_To do_
Can you copy out the compliance conference notes below in full, word for word?

_Text excerpt_
These are my notes from the NRS Fall Compliance Conference.
Robert B. Hirth, Chairman, Committee of Sponsoring Organizations of the Treadway Commission
Fred Shane, Chief Risk Officer, Commonwealth Financial Network
Should CCOs be Taking on the Additional Role of a Chief Risk Officer?
It Depends, of Course
• Compliance requirements, degree of regulation, risk
• Objectives
• Complexity
• Size
• Ability to source talent
• Peer companies
• Regulatory constraints
• NO single right answer, NO one size fits all
The SEC is starting use concepts of risk measurement in their inspection program.
SEC’s “Core Initial Information Examiners Request of Investment Advisers” includes the following:
- “On-going Risk Identification and Assessment Inventory of compliance risks that forms the basis for policies and procedures and notations regarding changes made to the inventory.
- Documents mapping the inventory of risks to written policies and procedures.

_Excerpted data_
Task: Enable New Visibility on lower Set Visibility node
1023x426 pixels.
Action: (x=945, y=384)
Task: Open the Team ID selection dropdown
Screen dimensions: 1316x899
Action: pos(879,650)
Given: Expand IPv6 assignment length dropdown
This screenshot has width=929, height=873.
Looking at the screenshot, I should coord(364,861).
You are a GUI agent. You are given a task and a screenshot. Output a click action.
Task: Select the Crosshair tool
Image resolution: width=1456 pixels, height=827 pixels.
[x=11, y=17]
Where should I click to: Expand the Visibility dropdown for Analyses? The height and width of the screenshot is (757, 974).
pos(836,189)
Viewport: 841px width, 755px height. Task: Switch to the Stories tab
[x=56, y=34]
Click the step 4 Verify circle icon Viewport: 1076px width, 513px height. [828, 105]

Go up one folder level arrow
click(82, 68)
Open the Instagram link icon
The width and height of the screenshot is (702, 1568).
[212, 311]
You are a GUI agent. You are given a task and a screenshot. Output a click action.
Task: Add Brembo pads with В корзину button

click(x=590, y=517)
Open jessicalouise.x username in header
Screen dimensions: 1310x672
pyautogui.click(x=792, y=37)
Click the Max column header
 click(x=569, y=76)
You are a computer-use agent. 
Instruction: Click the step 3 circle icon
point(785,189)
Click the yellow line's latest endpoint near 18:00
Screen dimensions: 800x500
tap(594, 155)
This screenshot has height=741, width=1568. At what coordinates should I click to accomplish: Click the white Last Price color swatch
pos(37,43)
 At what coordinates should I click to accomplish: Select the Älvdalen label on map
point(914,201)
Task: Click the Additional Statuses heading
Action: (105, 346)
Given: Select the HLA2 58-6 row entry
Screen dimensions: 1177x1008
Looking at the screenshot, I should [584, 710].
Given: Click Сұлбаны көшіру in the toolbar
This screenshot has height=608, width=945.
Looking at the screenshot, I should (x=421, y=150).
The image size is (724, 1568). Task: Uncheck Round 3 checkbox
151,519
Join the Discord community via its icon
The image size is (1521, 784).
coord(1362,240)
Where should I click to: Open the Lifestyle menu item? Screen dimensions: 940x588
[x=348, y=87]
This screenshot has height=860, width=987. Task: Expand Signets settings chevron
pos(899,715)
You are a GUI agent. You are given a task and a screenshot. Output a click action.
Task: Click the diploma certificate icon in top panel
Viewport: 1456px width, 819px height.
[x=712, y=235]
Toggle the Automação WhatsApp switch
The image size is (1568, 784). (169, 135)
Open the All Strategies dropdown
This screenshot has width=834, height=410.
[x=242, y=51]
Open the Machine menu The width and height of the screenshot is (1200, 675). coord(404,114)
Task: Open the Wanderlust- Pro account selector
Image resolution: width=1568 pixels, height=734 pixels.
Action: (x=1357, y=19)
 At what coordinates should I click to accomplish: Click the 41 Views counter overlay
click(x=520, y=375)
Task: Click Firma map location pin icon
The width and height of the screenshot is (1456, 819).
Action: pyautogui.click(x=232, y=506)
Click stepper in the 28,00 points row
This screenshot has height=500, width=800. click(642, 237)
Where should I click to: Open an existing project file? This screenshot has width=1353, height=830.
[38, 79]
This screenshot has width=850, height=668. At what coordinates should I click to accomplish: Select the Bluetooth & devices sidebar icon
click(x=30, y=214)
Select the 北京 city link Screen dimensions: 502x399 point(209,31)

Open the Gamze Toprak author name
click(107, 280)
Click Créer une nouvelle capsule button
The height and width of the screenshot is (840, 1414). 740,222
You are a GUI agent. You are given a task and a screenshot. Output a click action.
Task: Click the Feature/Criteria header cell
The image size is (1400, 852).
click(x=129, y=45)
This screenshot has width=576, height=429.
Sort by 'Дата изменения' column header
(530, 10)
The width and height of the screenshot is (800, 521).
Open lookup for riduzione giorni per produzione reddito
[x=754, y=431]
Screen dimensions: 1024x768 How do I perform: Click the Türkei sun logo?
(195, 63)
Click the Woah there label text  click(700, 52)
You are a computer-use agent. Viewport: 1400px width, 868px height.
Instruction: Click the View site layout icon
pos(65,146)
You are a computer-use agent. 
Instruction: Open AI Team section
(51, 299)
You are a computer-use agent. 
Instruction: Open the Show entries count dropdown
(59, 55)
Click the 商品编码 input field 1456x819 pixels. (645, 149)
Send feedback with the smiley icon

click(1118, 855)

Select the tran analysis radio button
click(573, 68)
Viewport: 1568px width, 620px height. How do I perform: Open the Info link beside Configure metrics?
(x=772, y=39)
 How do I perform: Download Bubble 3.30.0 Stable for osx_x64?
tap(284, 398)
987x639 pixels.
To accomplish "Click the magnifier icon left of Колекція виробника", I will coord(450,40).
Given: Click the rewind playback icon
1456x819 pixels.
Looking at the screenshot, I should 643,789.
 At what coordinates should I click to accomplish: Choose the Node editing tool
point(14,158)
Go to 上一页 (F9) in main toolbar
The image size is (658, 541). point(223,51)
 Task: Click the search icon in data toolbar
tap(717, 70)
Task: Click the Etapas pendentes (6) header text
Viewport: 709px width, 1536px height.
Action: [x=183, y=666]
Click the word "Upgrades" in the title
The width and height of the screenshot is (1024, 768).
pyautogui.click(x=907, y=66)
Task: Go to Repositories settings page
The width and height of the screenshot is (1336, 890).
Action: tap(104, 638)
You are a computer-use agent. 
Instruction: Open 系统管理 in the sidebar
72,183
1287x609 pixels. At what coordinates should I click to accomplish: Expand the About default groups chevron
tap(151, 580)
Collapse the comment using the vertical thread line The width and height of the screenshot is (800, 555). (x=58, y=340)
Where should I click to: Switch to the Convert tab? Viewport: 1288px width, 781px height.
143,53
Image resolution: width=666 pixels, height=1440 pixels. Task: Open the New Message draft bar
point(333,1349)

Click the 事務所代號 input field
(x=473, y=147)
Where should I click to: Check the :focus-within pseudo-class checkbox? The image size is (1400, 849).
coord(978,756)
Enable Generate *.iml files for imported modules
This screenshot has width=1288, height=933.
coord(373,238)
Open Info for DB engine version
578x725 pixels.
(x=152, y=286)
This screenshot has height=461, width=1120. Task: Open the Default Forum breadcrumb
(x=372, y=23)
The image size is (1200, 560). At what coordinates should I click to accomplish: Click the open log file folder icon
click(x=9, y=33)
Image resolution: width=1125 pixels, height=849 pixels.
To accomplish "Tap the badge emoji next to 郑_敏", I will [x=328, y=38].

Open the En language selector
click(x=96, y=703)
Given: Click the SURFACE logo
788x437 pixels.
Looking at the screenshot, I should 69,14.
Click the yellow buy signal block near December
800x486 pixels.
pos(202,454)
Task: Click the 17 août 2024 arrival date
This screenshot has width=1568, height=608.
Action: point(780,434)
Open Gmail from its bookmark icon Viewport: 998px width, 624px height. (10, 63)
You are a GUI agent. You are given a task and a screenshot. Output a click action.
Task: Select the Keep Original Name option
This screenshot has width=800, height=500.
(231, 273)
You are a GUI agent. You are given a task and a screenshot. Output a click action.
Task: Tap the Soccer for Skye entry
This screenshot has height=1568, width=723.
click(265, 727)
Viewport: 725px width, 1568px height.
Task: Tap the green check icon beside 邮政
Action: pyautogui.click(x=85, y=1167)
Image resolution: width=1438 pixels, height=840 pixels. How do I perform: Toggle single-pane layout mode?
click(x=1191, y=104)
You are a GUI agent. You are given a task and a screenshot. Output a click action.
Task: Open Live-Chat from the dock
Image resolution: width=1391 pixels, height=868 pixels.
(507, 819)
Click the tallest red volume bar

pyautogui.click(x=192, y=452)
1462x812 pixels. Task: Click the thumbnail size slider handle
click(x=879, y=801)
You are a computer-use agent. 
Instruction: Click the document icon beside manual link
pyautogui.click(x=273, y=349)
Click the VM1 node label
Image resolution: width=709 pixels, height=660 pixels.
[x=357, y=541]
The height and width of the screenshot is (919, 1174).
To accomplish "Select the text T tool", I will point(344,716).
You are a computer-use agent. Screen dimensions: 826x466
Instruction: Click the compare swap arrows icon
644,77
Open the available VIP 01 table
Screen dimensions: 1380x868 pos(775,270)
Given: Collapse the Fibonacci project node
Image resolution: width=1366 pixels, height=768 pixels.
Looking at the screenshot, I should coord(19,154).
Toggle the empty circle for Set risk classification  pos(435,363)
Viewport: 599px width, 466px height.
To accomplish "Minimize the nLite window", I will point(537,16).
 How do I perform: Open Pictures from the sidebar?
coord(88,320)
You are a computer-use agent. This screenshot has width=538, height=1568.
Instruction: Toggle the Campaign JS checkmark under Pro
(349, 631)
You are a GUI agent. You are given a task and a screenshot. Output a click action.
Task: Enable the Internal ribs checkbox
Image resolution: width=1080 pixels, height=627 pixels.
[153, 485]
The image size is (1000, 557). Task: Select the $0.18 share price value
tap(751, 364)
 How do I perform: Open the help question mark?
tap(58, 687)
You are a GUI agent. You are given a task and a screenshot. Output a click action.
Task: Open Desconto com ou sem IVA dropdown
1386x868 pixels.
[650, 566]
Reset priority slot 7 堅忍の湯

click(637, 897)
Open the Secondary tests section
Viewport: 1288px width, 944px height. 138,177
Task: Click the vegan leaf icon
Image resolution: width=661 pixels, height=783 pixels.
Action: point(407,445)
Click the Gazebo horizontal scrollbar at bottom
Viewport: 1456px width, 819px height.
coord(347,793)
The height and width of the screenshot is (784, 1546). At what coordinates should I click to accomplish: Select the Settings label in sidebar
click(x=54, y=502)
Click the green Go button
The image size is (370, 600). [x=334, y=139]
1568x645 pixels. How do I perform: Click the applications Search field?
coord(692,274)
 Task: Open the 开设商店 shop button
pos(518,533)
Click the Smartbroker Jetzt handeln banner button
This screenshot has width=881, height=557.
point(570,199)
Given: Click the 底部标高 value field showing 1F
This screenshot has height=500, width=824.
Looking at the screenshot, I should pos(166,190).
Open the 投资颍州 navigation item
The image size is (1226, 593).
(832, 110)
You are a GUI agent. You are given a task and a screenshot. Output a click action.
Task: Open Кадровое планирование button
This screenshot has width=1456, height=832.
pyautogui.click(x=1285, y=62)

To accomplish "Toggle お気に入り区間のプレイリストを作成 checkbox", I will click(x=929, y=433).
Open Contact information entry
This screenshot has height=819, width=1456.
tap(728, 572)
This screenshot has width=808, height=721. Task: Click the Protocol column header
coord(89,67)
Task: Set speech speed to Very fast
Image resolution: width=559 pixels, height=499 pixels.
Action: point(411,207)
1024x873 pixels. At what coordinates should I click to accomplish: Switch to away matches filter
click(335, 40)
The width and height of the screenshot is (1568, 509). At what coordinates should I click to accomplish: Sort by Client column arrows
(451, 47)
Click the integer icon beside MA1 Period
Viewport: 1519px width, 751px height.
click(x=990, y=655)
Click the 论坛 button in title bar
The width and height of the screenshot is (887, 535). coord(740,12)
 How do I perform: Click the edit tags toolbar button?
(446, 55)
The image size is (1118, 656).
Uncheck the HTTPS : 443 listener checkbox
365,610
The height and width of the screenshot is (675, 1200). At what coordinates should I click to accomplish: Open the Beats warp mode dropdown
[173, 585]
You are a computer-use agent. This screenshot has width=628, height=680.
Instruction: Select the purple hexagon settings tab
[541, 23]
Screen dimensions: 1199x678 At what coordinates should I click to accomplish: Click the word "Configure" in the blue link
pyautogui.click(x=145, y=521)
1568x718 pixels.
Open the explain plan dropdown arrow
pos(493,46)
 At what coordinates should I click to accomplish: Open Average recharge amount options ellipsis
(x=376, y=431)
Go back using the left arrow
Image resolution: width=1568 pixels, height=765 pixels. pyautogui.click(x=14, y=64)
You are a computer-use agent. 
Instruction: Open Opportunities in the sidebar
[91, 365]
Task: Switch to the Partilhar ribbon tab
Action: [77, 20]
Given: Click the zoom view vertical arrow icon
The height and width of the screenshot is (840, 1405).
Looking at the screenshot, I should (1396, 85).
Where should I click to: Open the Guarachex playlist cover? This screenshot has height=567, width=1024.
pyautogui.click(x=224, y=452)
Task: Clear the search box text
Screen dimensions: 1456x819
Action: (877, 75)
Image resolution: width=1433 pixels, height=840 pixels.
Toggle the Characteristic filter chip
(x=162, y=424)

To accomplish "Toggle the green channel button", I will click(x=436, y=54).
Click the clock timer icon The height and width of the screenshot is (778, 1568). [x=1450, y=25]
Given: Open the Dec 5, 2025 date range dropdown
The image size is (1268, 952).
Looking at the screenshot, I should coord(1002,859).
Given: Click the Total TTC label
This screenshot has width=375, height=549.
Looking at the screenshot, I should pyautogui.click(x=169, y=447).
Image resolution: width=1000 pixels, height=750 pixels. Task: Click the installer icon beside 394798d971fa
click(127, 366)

_Answer below_
These are my notes from the NRS Fall Compliance Conference.
Robert B. Hirth, Chairman, Committee of Sponsoring Organizations of the Treadway Commission
Fred Shane, Chief Risk Officer, Commonwealth Financial Network
Should CCOs be Taking on the Additional Role of a Chief Risk Officer?
It Depends, of Course
• Compliance requirements, degree of regulation, risk
• Objectives
• Complexity
• Size
• Ability to source talent
• Peer companies
• Regulatory constraints
• NO single right answer, NO one size fits all
The SEC is starting use concepts of risk measurement in their inspection program.
SEC’s “Core Initial Information Examiners Request of Investment Advisers” includes the following:
- “On-going Risk Identification and Assessment Inventory of compliance risks that forms the basis for policies and procedures and notations regarding changes made to the inventory.
- Documents mapping the inventory of risks to written policies and procedures.